Testo della pagina:
★ ★ ★

Come i ritmi afro-cubani hanno rivoluzionato il Danzón
La storia del Mambo inizia a Cuba alla fine degli anni '30 come un'affascinante rivoluzione musicale. Le sue radici affondano nel Danzón, il ballo sociale tradizionale dell'alta società cubana. Tuttavia, giovani musicisti innovativi trovavano le strutture rigide del Danzón troppo limitanti. Iniziarono a mescolare gli arrangiamenti classici con elementi del Son Cubano e a enfatizzare drasticamente la sezione ritmica. La vera forza trainante dietro questo nuovo sound erano i potenti ritmi afro-cubani, ispirati dal suono rituale dei tamburi, che conferirono al ballo una dimensione energetica completamente nuova. Questa evoluzione musicale ruppe con le vecchie convenzioni e gettò le basi per un fenomeno globale.
Un punto di svolta decisivo per le origini del Mambo fu l'anno 1938, quando i fratelli Orestes e Israel „Cachao“ López composero il brano „Mambo“. Inserirono nel Danzón una parte finale sincopata e fortemente improvvisata, che chiamarono Mambo, termine che nella lingua dei Kongo-Bantu significa „conversazione con gli dei“ o „azione sacra“. Questa nuova libertà ritmica si diffuse rapidamente. Chi oggi vuole comprendere le radici dei balli moderni, vede nel Mambo il precursore diretto. Proprio come la storia della musica disco, anche il primo Mambo rappresentava la liberazione sociale e il superamento dei confini musicali sulla pista da ballo.

★ ★ ★

Dati:
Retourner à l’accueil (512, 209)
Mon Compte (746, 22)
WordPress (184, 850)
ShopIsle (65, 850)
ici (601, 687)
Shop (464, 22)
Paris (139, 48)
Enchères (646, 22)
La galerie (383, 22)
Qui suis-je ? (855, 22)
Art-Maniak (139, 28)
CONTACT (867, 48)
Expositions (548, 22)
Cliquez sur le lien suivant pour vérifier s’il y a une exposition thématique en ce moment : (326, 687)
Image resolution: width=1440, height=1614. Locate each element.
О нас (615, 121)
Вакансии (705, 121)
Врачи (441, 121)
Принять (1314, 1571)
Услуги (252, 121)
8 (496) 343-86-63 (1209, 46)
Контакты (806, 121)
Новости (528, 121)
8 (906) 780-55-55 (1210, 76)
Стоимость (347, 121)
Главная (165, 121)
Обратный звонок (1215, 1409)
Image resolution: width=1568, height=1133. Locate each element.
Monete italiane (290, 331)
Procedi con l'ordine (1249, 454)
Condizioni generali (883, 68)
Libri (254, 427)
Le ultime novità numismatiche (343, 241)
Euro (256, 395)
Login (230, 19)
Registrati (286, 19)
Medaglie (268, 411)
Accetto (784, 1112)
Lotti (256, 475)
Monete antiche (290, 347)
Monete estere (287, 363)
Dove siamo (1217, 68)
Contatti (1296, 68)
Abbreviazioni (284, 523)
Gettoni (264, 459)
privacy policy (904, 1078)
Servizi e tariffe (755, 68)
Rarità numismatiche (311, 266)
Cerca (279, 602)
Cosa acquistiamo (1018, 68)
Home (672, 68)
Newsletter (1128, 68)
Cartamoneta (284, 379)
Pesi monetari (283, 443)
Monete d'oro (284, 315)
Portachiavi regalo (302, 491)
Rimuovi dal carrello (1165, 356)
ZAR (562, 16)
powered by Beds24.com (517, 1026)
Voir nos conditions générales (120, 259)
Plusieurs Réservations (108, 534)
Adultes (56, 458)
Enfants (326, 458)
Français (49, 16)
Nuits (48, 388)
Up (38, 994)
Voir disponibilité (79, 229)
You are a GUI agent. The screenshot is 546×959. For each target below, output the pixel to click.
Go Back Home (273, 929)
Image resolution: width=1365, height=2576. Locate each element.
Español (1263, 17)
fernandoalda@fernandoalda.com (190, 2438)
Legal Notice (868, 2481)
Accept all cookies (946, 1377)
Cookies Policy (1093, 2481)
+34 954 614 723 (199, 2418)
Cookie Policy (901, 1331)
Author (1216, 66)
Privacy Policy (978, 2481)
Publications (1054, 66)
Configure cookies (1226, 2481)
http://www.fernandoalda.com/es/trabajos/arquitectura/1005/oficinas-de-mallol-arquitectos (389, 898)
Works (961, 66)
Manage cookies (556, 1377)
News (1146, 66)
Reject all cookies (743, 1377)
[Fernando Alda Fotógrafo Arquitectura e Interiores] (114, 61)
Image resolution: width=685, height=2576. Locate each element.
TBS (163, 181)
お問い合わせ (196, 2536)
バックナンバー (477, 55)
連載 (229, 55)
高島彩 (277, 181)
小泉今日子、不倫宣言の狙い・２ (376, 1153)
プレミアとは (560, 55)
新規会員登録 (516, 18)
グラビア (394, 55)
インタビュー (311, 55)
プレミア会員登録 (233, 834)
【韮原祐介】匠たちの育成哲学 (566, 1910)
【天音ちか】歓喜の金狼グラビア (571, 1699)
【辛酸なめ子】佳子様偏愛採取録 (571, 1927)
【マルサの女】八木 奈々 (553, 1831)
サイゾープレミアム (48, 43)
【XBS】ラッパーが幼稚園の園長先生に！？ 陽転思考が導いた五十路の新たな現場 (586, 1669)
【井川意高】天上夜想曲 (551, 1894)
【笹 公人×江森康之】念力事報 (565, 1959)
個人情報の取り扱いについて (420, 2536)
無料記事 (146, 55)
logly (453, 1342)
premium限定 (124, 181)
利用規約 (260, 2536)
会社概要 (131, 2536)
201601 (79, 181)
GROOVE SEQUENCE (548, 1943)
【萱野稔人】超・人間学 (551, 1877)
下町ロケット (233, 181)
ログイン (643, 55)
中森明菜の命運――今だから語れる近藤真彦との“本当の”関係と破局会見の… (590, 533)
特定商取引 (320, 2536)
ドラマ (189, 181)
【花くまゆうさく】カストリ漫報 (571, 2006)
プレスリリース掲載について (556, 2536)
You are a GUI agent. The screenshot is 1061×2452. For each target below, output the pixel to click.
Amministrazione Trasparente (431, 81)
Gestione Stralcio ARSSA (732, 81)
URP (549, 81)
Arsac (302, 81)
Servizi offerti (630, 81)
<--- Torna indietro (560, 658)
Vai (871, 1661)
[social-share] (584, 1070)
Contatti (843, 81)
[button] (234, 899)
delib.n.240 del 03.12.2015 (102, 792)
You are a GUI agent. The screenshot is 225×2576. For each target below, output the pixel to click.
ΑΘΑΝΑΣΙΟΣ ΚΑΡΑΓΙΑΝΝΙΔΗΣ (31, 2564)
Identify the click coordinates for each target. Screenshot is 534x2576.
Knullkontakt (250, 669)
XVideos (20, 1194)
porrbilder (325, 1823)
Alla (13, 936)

★ ★ ★

Cosa si chiede:
1. Indica se ciascuna affermazione concorda con il testo sulle origini del Mambo, rispondendo sì o no e citando alla lettera le parole decisive: (a) il Danzón era il ballo sociale tradizionale dell'alta società cubana; (b) il brano „Mambo“ fu composto nel 1948; (c) i giovani musicisti ridussero il peso della sezione ritmica.
2. Ricopia senza modifiche il brano del testo sulle origini del Mambo che comincia con "Un punto di" e prosegue fino a "pista da ballo.".
Per rispondere basta il testo, senza bisogno dei record.

Soluzioni:
1.
(a) Sì: «Le sue radici affondano nel Danzón, il ballo sociale tradizionale dell'alta società cubana.»
(b) No: «Un punto di svolta decisivo per le origini del Mambo fu l'anno 1938, quando i fratelli Orestes e Israel „Cachao“ López composero il brano „Mambo“.»
(c) No: «Iniziarono a mescolare gli arrangiamenti classici con elementi del Son Cubano e a enfatizzare drasticamente la sezione ritmica.»

2.
Un punto di svolta decisivo per le origini del Mambo fu l'anno 1938, quando i fratelli Orestes e Israel „Cachao“ López composero il brano „Mambo“. Inserirono nel Danzón una parte finale sincopata e fortemente improvvisata, che chiamarono Mambo, termine che nella lingua dei Kongo-Bantu significa „conversazione con gli dei“ o „azione sacra“. Questa nuova libertà ritmica si diffuse rapidamente. Chi oggi vuole comprendere le radici dei balli moderni, vede nel Mambo il precursore diretto. Proprio come la storia della musica disco, anche il primo Mambo rappresentava la liberazione sociale e il superamento dei confini musicali sulla pista da ballo.